*課題 1*: 抜粋のうち、「手塚治虫「魔神ガロン」の続編」を含む語句で始まり「05(H17)4月号にて連載されていた。」で終わる部分を、一字一句違えずに書き写してください。
*課題 2*:
抜粋に記載された事実をもとに、次の問いに答えてください。
(a) 漫画「魔神王ガロン」の作者は誰か。
(b) 連載されていた雑誌は何か。
(c) 単行本は全何巻か。
*課題 3*: 抜粋の「単行本は全二巻」で始まる段落を、主要な事実を残したまま箇条書きにまとめ直してください。

*抜粋*:
====
魔神王ガロン
まじんおうがろん
「魔神王ガロン」とは、永井豪による漫画である。
手塚治虫「魔神ガロン」の続編であり、永井の手による手塚作品のキャラクターが多く登場する。
「4歳で手塚先生の『ロストワールド』に出会い,マンガに開眼しました。そしていま手塚先生の作品を描けるなんて夢のようです。僕が創造した巨大ロボットヒーローの原点にいたのが『魔神ガロン』。新しいガロンは,愛してやまない手塚漫画へのオマージュでもあるのです。手塚先生の世界を尊重しつつ,僕なりのガロンを力いっぱいぶつけたい。(永井豪)」
「月刊手塚治虫マガジン」(KKベストセラーズ) 2004(H16)5月号~2005(H17)4月号にて連載されていた。
単行本は全二巻。雑誌休刊のため、終わりはやや尻切れトンボだが、単行本時に加筆されており「第一部完」とされている。
====
*資料*:
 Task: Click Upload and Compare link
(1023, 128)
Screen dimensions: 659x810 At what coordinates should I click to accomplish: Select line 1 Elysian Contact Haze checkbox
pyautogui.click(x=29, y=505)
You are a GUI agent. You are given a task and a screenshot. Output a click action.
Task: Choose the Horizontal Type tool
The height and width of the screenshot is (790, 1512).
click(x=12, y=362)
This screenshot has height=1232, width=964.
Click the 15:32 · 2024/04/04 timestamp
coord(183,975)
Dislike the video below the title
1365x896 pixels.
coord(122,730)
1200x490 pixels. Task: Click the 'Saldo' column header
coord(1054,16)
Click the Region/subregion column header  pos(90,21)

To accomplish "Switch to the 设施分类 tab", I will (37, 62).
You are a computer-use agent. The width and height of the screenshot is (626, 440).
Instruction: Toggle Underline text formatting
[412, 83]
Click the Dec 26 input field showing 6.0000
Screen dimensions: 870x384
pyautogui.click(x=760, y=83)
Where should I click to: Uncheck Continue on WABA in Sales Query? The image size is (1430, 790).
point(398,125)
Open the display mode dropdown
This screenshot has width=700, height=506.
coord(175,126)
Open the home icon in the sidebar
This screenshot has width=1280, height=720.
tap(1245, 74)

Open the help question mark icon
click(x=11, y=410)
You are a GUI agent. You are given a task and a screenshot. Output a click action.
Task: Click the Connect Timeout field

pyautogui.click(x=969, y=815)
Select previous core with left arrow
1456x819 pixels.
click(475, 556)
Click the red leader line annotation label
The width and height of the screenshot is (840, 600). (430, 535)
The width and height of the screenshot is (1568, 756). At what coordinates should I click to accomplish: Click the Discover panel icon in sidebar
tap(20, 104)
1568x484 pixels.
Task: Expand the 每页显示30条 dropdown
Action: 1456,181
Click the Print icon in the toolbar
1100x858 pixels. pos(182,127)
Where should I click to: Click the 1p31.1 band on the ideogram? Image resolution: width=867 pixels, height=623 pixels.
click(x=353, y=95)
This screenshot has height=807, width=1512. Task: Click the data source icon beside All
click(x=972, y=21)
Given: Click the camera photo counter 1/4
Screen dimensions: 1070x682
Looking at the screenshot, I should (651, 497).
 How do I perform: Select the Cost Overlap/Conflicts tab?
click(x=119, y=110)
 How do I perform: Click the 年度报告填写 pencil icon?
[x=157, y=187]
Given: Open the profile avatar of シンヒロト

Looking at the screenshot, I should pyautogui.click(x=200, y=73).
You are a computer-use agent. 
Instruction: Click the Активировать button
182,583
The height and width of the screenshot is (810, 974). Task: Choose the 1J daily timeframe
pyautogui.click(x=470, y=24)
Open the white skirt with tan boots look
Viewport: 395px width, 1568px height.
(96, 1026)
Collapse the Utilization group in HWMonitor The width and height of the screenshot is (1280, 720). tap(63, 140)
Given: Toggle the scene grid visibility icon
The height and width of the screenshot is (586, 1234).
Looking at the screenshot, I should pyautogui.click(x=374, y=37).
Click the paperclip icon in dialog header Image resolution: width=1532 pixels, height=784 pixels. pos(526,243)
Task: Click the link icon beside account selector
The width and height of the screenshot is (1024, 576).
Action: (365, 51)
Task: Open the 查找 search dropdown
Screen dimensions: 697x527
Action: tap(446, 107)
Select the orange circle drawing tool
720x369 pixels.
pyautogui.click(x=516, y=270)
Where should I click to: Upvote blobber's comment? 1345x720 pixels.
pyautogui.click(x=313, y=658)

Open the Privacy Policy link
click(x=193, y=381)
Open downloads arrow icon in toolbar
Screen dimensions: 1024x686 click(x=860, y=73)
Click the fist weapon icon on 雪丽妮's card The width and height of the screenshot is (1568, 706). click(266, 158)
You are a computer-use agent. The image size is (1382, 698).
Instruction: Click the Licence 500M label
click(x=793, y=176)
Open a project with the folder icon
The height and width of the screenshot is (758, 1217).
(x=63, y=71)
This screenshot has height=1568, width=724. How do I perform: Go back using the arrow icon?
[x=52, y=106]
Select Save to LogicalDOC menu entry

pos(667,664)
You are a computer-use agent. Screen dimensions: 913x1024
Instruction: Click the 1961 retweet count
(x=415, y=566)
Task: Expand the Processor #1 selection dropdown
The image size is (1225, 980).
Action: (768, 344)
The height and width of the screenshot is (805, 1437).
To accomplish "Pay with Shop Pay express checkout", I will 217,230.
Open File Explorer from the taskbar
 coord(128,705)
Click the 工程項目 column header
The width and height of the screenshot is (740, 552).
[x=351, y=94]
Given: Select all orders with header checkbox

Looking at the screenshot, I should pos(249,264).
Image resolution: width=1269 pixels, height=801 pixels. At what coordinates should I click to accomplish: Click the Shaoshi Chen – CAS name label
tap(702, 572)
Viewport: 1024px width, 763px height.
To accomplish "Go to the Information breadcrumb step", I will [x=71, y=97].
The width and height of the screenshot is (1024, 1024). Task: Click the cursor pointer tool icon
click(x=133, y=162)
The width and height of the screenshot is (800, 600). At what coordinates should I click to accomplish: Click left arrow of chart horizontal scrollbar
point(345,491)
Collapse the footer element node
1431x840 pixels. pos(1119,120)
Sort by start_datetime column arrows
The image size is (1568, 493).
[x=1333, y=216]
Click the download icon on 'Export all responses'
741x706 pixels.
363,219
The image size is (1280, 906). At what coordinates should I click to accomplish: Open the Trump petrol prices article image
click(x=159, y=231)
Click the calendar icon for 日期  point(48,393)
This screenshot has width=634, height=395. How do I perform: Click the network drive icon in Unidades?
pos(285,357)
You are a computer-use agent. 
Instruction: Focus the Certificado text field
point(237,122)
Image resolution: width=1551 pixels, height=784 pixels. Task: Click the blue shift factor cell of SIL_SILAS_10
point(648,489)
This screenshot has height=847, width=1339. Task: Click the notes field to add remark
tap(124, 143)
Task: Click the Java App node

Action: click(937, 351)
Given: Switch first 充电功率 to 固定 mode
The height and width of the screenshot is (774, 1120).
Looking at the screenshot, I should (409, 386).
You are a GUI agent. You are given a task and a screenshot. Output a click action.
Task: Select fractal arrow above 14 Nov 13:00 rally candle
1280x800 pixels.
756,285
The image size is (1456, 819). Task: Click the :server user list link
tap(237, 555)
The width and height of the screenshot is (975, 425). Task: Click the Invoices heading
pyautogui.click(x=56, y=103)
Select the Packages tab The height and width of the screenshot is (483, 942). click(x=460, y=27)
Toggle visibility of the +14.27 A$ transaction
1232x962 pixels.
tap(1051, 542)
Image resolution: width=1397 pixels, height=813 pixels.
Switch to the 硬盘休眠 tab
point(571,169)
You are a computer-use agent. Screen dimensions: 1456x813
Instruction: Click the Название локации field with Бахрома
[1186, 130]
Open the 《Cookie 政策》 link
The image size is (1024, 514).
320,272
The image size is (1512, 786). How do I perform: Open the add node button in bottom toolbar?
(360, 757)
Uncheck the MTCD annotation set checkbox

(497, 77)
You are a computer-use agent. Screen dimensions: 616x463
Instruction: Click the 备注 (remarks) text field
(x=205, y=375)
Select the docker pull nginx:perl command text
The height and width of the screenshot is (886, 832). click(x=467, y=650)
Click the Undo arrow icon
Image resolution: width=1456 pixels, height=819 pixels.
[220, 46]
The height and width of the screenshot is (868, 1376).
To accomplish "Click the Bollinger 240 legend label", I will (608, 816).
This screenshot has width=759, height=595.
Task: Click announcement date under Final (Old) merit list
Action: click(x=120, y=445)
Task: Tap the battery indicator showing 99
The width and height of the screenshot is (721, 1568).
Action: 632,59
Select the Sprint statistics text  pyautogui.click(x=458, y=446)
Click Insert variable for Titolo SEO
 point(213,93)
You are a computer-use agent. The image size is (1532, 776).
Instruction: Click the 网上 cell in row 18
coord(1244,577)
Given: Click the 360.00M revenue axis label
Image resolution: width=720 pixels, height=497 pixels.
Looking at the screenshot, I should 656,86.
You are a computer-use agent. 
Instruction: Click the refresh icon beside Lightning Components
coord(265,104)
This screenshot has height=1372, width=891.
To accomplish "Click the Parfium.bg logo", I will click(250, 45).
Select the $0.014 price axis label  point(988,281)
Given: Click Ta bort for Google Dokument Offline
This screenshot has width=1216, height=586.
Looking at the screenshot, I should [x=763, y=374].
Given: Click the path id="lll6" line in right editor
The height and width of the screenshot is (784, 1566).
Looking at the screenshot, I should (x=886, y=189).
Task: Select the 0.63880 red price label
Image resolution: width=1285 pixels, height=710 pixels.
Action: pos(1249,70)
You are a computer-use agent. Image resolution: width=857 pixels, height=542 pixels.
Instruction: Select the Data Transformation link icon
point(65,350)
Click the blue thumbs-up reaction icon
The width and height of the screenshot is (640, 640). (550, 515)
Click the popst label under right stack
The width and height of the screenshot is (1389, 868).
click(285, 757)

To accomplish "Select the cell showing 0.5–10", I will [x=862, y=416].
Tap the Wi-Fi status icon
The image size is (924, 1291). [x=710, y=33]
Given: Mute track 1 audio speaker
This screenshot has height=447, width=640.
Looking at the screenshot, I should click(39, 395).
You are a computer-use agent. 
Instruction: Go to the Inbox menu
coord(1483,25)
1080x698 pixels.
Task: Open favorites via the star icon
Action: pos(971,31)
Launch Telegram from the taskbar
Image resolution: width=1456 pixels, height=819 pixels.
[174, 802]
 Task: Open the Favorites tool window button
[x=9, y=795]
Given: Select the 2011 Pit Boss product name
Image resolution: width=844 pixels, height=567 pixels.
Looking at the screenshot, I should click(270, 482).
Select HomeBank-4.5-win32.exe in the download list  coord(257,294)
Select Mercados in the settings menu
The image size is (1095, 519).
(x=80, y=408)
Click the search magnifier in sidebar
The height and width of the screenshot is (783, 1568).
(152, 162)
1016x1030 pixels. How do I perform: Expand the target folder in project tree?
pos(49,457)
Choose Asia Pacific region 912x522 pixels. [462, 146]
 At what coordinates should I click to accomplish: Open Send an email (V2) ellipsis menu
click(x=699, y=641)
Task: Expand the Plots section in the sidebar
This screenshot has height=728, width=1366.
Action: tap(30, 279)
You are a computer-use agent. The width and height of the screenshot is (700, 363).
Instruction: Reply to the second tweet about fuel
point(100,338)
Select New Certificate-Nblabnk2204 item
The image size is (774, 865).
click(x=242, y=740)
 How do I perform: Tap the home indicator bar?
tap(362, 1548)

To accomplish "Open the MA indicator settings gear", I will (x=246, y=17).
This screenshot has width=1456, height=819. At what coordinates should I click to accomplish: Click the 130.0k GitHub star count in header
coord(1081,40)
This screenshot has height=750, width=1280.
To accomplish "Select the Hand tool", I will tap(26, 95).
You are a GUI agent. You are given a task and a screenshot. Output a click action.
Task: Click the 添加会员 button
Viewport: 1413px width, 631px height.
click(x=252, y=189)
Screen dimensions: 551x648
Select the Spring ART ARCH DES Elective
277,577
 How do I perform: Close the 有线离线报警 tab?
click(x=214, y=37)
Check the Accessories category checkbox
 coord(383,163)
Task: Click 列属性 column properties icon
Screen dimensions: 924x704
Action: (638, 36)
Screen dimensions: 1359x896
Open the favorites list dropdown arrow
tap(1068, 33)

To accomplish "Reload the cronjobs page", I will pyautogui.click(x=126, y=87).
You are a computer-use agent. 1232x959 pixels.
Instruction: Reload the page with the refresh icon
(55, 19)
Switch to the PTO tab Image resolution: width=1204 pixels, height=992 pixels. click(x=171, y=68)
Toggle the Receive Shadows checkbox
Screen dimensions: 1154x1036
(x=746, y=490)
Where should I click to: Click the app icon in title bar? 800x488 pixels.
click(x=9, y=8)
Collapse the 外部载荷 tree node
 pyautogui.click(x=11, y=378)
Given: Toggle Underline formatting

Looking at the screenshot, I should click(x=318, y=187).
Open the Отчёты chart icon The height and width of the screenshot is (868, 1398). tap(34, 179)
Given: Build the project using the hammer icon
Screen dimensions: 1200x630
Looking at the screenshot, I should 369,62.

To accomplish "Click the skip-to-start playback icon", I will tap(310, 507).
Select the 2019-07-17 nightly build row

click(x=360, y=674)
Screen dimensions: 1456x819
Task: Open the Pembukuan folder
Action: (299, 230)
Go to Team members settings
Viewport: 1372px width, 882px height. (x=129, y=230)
====
*正解 1*:
手塚治虫「魔神ガロン」の続編であり、永井の手による手塚作品のキャラクターが多く登場する。
「4歳で手塚先生の『ロストワールド』に出会い,マンガに開眼しました。そしていま手塚先生の作品を描けるなんて夢のようです。僕が創造した巨大ロボットヒーローの原点にいたのが『魔神ガロン』。新しいガロンは,愛してやまない手塚漫画へのオマージュでもあるのです。手塚先生の世界を尊重しつつ,僕なりのガロンを力いっぱいぶつけたい。(永井豪)」
「月刊手塚治虫マガジン」(KKベストセラーズ) 2004(H16)5月号~2005(H17)4月号にて連載されていた。

*正解 2*:
(a) 永井豪
(b) 「月刊手塚治虫マガジン」(KKベストセラーズ)
(c) 全二巻

*正解 3*:
- 単行本は全二巻
- 雑誌休刊のため、終わりはやや尻切れトンボ
- 単行本化の際に加筆され、「第一部完」とされている